Question

If the system of equations $$2 x+3 y-z=0, x+k y-2 z=0$$ and $$2 x-y+z=0$$ has a non-trivial solution $$(x, y, z)$$, then$$\frac{x}{y}+\frac{y}{z}+\frac{z}{x}+k$$ is equal to: $$\quad$$ [April 09, 2019 (II)] (a) $$\frac{3}{4}$$(b) $$\frac{1}{2}$$(c) $$-\frac{1}{4}$$(d) $$-4$$

Answer

**step1 Express Variables in Terms of One Another**

We are given a system of three linear equations. For a non-trivial solution to exist, the equations must be dependent. We can find relationships between the variables using elimination or substitution. Let's use the first and third equations to express 'y' and 'z' in terms of 'x'.

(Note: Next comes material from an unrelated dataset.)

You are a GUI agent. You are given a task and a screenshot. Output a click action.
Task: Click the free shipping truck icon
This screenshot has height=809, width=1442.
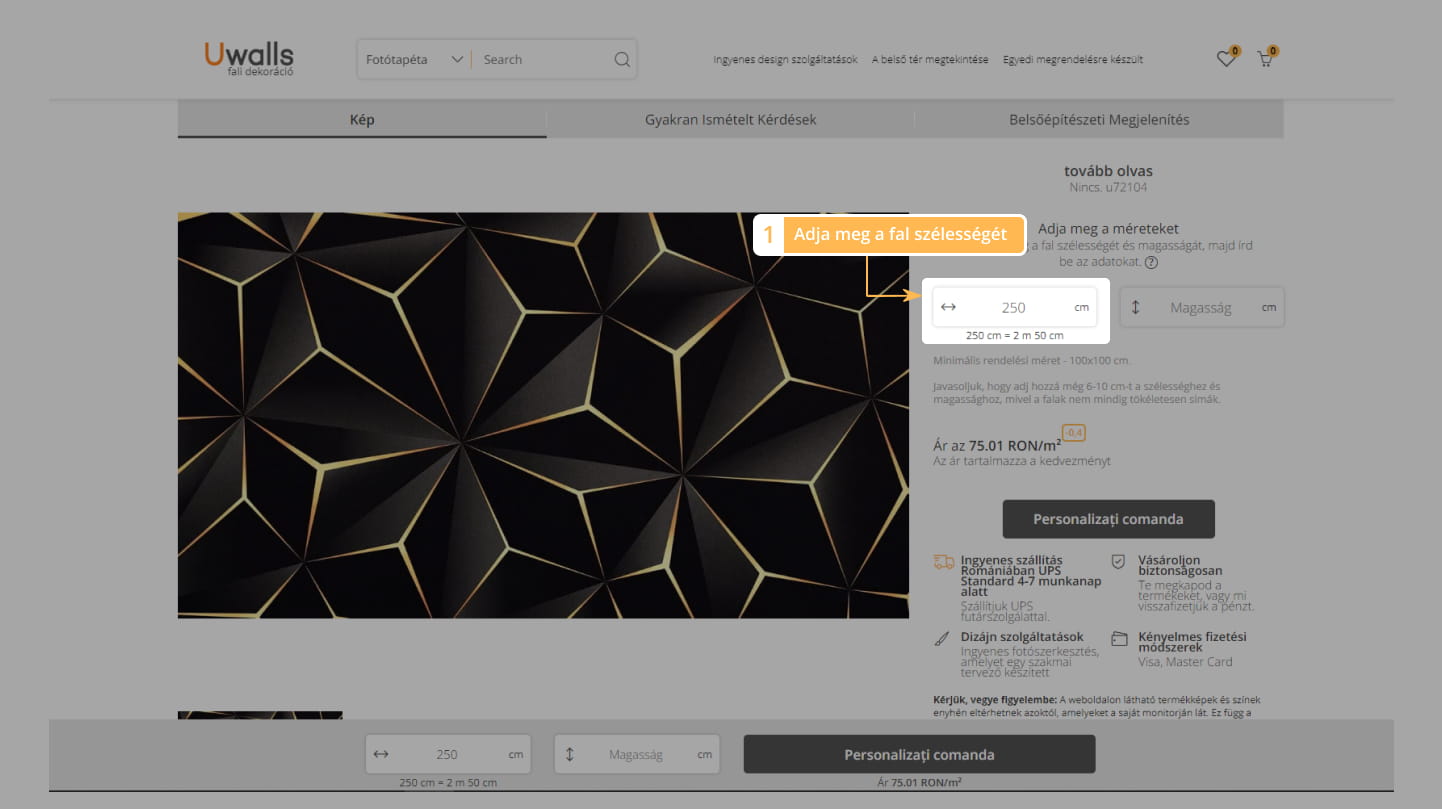coord(943,562)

Equation (1): $$2x + 3y - z = 0$$

Equation (3): $$2x - y + z = 0$$

Add Equation (1) and Equation (3):

$$(2x + 3y - z) + (2x - y + z) = 0 + 0$$

$$4x + 2y = 0$$

From this, we can express 'y' in terms of 'x':

$$2y = -4x$$

$$y = -\frac{4x}{2} = -2x$$

Now substitute $$y = -2x$$ into Equation (3) to find 'z' in terms of 'x':

$$2x - (-2x) + z = 0$$

$$2x + 2x + z = 0$$

$$4x + z = 0$$

$$z = -4x$$

**step2 Determine the Value of k**

We have found that $$y = -2x$$ and $$z = -4x$$. Now, substitute these expressions into the second equation, which contains 'k':

Equation (2): $$x + ky - 2z = 0$$

$$x + k(-2x) - 2(-4x) = 0$$

$$x - 2kx + 8x = 0$$

Combine the terms with 'x':

$$(1 - 2k + 8)x = 0$$

$$(9 - 2k)x = 0$$

For a non-trivial solution, 'x' cannot be zero (otherwise, y and z would also be zero, leading to the trivial solution). Therefore, the coefficient of 'x' must be zero:

$$9 - 2k = 0$$

$$2k = 9$$

$$k = \frac{9}{2}$$

**step3 Calculate the Ratios x/y, y/z, and z/x**

Using the relationships found in Step 1, we can calculate the required ratios:

For $$\frac{x}{y}$$:

$$y = -2x$$

$$\frac{x}{y} = \frac{x}{-2x} = -\frac{1}{2}$$

For $$\frac{y}{z}$$:

$$y = -2x$$

$$z = -4x$$

$$\frac{y}{z} = \frac{-2x}{-4x} = \frac{1}{2}$$

For $$\frac{z}{x}$$:

$$z = -4x$$

$$\frac{z}{x} = \frac{-4x}{x} = -4$$

**step4 Evaluate the Final Expression**

Now substitute the calculated ratios and the value of 'k' into the given expression:

$$\frac{x}{y}+\frac{y}{z}+\frac{z}{x}+k$$

Substitute the values: $$-\frac{1}{2}$$ for $$\frac{x}{y}$$, $$\frac{1}{2}$$ for $$\frac{y}{z}$$, $$-4$$ for $$\frac{z}{x}$$, and $$\frac{9}{2}$$ for $$k$$.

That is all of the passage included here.